Submitted by AWL on 22 February, 2008 - 2:46

On Thursday 21 February, we will find out if some 450 members of the TGWU/Unite have voted in favour of national strike action, an event which would be a first in Shelter's 41-year history.

They are faced with a package of cuts which will result in all 800+ staff working two and a half extra hours per week (unpaid) and without the current incremental pay scale which they are currently entitled to (worth £2k-£3k on top of starting salaries).

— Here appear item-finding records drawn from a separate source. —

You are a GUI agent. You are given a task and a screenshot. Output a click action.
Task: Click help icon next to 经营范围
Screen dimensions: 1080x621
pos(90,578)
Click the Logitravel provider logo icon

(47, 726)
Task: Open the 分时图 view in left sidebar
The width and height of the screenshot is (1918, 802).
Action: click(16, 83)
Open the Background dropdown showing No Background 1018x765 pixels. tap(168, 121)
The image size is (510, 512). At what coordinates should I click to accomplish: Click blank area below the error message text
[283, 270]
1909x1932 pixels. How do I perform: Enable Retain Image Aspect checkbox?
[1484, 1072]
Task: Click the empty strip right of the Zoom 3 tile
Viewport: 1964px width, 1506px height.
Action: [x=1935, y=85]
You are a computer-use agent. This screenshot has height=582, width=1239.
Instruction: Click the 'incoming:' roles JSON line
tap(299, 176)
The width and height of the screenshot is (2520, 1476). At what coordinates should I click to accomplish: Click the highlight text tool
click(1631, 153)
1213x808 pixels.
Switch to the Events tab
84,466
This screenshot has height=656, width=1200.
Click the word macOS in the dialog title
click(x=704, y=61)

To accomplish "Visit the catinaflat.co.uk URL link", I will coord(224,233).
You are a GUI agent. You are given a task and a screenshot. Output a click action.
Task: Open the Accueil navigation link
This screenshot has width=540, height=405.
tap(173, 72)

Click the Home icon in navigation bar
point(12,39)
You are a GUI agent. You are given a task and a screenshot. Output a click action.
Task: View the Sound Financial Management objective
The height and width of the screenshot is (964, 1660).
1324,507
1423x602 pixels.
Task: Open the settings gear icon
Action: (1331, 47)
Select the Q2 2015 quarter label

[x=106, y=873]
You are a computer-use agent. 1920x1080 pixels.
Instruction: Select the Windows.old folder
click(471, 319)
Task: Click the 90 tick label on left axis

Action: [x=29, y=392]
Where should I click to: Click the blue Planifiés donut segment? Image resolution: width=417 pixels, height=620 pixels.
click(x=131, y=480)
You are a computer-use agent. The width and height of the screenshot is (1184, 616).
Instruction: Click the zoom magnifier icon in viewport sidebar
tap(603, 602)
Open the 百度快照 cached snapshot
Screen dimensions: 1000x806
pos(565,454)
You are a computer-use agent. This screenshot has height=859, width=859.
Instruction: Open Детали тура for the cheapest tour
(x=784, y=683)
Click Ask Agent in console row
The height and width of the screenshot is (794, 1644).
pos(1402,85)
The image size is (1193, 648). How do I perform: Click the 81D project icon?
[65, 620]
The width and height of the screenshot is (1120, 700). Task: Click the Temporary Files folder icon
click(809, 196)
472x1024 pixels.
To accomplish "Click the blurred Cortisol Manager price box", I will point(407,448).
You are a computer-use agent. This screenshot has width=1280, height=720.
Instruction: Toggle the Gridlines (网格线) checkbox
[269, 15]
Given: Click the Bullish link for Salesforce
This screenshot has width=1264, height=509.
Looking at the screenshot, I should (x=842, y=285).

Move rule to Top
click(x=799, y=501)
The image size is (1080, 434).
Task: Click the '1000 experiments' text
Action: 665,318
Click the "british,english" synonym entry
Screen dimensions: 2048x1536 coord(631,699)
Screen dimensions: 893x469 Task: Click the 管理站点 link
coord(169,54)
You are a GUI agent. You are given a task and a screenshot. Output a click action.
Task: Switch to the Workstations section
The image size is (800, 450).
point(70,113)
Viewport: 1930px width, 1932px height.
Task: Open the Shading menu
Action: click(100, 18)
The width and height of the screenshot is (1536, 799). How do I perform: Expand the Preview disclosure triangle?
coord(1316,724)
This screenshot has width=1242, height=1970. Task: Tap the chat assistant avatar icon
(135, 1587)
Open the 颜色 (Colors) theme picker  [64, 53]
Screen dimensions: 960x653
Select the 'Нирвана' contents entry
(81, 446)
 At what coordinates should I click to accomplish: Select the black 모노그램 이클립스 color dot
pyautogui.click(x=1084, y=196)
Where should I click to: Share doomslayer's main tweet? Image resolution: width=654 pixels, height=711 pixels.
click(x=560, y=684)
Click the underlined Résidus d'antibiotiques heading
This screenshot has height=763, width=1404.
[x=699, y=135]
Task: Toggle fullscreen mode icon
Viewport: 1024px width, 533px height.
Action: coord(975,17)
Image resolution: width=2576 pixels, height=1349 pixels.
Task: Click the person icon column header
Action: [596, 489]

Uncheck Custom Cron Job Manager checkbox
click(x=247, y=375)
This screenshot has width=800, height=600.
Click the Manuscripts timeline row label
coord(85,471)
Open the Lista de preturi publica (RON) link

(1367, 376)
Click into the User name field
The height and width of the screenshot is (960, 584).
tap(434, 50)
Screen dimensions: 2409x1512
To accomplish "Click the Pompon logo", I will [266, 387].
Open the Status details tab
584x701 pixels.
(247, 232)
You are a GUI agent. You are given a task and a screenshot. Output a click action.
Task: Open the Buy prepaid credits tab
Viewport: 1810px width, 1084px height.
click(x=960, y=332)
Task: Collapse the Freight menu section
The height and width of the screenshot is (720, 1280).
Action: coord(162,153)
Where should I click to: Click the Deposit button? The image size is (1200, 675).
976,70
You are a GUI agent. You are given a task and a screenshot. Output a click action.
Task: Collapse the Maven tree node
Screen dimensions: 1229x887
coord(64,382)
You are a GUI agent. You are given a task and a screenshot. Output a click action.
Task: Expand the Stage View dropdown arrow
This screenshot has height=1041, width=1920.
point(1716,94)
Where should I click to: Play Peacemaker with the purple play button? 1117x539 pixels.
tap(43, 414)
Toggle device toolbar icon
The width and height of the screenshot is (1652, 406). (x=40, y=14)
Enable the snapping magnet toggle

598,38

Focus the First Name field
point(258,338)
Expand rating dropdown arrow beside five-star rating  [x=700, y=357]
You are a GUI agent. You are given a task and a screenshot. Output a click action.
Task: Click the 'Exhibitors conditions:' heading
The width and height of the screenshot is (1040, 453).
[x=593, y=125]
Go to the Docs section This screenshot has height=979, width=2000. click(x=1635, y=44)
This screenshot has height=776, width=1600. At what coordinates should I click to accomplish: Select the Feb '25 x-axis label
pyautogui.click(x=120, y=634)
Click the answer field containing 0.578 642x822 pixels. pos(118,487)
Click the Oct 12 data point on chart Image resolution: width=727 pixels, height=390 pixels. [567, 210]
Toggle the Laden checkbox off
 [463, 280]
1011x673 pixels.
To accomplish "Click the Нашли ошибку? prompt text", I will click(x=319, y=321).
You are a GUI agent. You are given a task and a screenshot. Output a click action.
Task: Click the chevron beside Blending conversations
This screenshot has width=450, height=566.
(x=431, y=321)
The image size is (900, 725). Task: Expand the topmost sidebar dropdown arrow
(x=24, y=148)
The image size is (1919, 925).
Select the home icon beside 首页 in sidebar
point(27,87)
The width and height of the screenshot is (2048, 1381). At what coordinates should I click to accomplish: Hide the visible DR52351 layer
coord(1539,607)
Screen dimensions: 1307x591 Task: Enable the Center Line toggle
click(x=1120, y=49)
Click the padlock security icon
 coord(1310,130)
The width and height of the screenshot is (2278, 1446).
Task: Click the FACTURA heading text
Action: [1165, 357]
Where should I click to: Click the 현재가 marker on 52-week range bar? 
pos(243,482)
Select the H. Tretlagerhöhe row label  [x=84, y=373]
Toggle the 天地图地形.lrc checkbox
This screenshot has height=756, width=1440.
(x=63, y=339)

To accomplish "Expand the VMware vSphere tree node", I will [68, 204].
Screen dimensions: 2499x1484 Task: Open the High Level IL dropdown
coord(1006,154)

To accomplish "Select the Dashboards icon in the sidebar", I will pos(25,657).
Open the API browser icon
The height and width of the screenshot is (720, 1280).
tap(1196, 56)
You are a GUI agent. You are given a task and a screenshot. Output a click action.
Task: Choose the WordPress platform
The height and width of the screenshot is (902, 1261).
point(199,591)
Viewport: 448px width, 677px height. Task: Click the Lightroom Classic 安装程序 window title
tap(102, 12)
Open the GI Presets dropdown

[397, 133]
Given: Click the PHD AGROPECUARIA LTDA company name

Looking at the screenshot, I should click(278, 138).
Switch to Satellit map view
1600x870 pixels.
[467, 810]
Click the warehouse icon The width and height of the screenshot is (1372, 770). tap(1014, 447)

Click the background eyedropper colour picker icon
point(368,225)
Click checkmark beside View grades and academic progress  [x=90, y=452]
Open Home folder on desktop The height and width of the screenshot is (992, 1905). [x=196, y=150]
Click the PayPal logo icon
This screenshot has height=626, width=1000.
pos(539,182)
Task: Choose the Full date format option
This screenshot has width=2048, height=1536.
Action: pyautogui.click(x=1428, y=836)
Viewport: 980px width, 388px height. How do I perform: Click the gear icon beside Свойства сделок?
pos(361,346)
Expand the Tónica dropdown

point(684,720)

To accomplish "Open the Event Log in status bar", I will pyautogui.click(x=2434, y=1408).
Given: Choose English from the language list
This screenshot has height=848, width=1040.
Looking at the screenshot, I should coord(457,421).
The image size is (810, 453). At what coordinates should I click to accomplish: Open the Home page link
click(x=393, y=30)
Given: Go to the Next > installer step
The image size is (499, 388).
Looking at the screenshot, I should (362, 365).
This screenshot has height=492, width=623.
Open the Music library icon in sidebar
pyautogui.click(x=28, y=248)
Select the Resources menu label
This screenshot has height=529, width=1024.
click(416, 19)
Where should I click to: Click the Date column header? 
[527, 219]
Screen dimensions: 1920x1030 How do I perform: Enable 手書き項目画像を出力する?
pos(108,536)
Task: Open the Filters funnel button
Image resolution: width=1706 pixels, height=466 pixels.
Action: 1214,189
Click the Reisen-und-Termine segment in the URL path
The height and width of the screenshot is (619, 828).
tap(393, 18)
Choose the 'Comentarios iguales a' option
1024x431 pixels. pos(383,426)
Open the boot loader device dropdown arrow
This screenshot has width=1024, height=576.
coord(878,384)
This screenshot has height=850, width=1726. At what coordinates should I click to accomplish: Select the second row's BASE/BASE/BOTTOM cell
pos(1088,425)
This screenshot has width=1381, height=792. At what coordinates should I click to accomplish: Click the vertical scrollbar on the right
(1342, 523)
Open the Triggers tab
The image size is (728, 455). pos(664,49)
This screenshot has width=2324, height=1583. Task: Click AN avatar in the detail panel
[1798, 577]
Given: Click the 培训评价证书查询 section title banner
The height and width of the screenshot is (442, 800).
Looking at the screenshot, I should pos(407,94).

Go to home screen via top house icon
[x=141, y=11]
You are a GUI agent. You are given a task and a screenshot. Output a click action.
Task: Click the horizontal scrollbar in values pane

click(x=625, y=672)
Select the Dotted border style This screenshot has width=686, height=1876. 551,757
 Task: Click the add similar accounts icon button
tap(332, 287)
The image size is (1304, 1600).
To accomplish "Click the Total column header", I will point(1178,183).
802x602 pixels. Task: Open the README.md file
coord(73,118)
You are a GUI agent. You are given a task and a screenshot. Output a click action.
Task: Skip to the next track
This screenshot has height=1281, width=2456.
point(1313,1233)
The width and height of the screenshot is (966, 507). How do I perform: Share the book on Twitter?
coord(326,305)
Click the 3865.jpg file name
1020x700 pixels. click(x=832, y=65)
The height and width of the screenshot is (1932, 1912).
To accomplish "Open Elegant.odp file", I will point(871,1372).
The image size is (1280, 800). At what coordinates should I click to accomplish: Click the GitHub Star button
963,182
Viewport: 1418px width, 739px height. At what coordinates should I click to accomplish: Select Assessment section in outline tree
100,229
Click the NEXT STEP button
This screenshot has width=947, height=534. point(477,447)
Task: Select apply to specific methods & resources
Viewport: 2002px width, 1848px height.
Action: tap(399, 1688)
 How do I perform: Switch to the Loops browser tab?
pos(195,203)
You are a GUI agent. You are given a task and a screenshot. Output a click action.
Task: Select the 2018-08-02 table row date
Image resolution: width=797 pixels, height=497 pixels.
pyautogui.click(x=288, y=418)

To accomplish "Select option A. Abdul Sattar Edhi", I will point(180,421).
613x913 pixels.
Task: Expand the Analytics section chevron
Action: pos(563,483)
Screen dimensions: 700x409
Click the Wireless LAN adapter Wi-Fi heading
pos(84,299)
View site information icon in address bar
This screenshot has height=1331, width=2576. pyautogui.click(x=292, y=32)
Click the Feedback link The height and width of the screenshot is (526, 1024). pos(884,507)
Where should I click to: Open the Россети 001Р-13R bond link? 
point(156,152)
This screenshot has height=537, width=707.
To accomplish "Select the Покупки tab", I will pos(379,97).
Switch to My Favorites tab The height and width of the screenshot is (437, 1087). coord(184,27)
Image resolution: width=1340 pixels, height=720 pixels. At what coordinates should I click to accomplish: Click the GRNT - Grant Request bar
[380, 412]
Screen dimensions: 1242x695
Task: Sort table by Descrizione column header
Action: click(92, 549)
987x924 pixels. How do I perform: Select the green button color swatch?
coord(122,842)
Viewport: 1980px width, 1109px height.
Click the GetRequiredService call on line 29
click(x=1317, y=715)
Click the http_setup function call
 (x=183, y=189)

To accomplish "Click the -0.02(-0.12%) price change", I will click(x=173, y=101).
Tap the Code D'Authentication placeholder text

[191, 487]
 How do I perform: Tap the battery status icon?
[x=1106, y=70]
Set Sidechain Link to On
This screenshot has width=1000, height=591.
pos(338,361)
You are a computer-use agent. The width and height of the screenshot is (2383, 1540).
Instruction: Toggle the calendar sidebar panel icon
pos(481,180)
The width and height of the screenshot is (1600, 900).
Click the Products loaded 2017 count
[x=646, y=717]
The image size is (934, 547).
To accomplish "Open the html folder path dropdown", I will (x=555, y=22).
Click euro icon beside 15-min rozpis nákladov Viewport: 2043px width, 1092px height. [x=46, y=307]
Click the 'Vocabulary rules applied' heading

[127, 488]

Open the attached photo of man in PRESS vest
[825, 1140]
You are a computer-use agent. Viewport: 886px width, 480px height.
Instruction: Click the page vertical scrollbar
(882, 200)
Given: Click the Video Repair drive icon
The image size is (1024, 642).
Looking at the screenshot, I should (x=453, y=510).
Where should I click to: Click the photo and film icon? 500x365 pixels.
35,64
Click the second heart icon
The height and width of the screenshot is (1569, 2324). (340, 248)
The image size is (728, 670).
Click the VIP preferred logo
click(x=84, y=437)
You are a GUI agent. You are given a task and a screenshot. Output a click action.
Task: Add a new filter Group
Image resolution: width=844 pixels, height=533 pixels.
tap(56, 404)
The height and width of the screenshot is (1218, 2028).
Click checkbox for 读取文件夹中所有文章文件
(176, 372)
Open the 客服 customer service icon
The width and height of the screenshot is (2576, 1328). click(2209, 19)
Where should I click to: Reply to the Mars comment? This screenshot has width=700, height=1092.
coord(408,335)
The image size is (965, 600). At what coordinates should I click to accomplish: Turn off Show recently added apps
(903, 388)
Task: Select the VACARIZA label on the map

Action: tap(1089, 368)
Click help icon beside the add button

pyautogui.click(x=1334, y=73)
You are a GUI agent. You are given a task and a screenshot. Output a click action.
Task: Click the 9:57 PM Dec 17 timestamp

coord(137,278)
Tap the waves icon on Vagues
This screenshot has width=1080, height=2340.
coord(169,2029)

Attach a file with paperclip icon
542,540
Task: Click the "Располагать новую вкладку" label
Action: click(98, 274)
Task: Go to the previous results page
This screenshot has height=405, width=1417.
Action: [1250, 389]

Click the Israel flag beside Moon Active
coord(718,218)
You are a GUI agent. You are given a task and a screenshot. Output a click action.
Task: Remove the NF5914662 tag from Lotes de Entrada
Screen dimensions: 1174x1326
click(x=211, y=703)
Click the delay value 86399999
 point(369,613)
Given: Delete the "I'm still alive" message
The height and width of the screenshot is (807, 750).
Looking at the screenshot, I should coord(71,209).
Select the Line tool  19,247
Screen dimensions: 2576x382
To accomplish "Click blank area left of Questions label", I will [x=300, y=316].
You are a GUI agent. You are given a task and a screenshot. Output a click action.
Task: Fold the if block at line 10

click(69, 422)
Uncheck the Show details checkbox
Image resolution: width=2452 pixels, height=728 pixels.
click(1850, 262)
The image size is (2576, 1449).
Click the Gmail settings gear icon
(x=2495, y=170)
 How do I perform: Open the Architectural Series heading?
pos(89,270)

On top of this, scores of frontline advice and support staff are to be made redundant and “redeployed” into lower-paid jobs in a "new operating model", which will effectively mean that they are doing exactly the same jobs as they were before but for nearly £3000 per year less. For these staff the total paycut will be nearly £5k per year, on top of below-inflation pay increases for the last two years and the 07/08 pay claim talks stalled at 2.75%.

The drive to impose these “organisational changes” on resistant staff has led Shelter management to stoop to the most verminous of tactics. Staff have been issued with a "contract variation memo" and told to sign it or have their contracts of employment terminated with an offer of re-engagement.

These bullying tactics have led to hundreds of new workers joining the union, and a definite awakening to some of the ideas of class struggle among the staff.

The result of the ballot will tell us whether the fight in Shelter will continue, and the whole of the voluntary sector, workers and bosses, will have their eye on what happens next.

The New Labour government continues to pursue its agenda of privatisation by contracting out social care and legal aid services to the private and "third" sectors - Shelter's management want to emulate the reviled Capita (they even went to one of Capita's offices on a fact-finding mission last year) by increasing their share of legal aid contracts. But Capita provide a notoriously awful service with low paid, poorly trained staff giving bad advice while the company's shareholders rake in the profits.

Shelter's senior management have refused to deny that they have awarded themselves (with the help of Shelter's Board of Directors) huge hikes in pay at the beginning of 2007, just a few months before they announced these devastating cuts to staff pay and conditions.

This dispute may mark an important change in the voluntary sector. If workers in Shelter win, we may see more voluntary sector workers in other charities and NGOs taking on their employers to try and halt the increasing corporatisation of the sector and the onset of self-serving managerialism.

If they lose, it may give the green light to the management of other charities to push through similar changes.

Either way, we could see the voluntary sector becoming a more central frontier in the class struggle - if the battle is won, the victory will be important for all workers.

If the battle is lost, the political dead end that is charity will become yet more futile.

Shelter is an organisation that supposedly campaigns against homelessness and bad housing by providing advice on the ground and by lobbying the government to make policy changes. The irony here is that Shelter management, by attacking their staff in this way, are contributing to the same economic process that creates homelessness and bad housing in the first place.

As socialists, we must first and foremost support the workers at Shelter in fighting off this most despicable of attacks and fight against the Thatcherisation of the not-for-profit sector.

But we must also seek to involve more of these workers in "big politics", the kind of politics that seeks to alleviate social ills like homelessness by smashing their root cause - capitalism.